*Supplied data*

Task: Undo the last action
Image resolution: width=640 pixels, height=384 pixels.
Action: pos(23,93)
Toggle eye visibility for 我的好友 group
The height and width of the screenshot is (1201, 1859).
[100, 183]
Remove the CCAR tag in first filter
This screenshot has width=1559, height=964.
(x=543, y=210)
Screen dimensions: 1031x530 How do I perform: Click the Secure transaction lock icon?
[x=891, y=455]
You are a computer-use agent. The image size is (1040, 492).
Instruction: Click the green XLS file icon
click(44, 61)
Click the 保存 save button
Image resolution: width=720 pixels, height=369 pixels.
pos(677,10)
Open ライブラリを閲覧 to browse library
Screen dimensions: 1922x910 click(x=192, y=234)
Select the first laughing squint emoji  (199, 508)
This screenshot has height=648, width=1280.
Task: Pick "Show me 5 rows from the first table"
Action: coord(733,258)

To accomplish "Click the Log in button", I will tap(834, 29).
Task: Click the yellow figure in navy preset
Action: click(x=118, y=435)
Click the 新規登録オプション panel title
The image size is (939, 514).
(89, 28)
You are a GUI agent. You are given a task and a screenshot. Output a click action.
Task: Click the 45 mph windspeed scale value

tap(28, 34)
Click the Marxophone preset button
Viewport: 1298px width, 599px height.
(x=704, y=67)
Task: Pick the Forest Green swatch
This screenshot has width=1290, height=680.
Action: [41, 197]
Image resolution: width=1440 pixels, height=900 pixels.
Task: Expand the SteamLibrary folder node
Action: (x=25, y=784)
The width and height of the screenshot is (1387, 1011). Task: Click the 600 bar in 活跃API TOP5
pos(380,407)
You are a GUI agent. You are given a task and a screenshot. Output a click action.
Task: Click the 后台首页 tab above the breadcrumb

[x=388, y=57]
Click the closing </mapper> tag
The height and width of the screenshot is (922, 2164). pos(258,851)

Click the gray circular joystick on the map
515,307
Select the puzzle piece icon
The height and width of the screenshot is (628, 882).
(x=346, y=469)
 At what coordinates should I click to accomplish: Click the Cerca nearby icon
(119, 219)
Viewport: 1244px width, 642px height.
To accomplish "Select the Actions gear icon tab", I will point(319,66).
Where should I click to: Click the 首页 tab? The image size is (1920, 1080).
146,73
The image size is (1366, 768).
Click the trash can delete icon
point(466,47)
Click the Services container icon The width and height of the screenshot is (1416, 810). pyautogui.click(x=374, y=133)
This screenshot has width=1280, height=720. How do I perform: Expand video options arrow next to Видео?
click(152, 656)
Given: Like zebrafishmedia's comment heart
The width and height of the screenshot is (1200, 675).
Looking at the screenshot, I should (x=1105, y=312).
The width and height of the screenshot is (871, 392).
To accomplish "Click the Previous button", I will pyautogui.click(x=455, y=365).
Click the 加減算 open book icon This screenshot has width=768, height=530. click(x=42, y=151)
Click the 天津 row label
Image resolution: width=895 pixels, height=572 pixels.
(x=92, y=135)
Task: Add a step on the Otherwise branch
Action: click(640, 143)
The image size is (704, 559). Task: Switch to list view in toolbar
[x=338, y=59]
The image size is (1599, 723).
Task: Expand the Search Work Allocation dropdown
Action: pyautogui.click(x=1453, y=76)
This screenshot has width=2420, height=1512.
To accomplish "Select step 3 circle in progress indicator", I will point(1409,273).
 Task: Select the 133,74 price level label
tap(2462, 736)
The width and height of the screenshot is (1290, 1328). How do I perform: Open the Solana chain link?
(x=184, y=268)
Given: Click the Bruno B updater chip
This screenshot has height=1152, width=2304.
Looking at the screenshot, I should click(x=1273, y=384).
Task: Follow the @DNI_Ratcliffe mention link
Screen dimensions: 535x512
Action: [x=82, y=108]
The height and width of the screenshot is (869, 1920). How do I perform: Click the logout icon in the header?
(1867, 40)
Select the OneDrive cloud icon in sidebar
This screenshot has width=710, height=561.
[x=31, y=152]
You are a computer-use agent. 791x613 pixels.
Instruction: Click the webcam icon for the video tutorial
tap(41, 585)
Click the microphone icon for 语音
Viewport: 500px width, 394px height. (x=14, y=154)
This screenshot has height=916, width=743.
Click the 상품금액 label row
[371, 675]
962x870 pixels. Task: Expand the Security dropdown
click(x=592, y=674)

*What you have to do*
Of the entries above, repeat exactly the lines from the line with "At what coordinates" through the line with "Click the Services", both of them included.

*Result*
 At what coordinates should I click to accomplish: Click the Cerca nearby icon
(119, 219)
Viewport: 1244px width, 642px height.
To accomplish "Select the Actions gear icon tab", I will point(319,66).
Where should I click to: Click the 首页 tab? The image size is (1920, 1080).
146,73
The image size is (1366, 768).
Click the trash can delete icon
point(466,47)
Click the Services container icon The width and height of the screenshot is (1416, 810). pyautogui.click(x=374, y=133)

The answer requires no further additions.